### EXERCISE REQUIREMENTS
The word "toolbar" marks the lines you need; copy each of them from the data.

MATERIAL SHOWN Start Marker

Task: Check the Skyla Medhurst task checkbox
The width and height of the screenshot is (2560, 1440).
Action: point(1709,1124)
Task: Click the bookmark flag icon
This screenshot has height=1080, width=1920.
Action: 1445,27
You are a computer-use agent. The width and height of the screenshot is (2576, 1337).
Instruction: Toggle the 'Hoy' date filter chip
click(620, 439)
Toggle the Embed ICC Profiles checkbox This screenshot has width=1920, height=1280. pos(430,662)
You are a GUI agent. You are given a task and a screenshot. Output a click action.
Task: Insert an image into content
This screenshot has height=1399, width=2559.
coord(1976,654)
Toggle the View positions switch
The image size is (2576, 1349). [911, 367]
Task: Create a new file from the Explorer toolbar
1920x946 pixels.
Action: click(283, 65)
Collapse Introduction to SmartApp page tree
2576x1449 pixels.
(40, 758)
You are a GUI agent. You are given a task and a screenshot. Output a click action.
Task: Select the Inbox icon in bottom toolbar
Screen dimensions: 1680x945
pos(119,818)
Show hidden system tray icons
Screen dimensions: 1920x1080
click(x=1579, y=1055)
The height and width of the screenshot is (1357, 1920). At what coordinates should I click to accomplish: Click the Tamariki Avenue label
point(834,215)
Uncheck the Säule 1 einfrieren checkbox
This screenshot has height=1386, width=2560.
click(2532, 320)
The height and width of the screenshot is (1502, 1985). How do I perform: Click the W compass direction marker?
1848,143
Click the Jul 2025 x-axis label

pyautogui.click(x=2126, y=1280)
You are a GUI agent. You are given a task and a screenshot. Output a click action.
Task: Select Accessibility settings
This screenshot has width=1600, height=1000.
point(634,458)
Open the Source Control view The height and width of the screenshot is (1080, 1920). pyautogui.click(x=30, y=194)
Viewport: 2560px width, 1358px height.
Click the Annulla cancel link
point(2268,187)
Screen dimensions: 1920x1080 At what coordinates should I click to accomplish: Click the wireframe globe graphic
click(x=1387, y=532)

MATERIAL SHOWN End Marker

### WRITTEN SOLUTION
Task: Create a new file from the Explorer toolbar
Task: Select the Inbox icon in bottom toolbar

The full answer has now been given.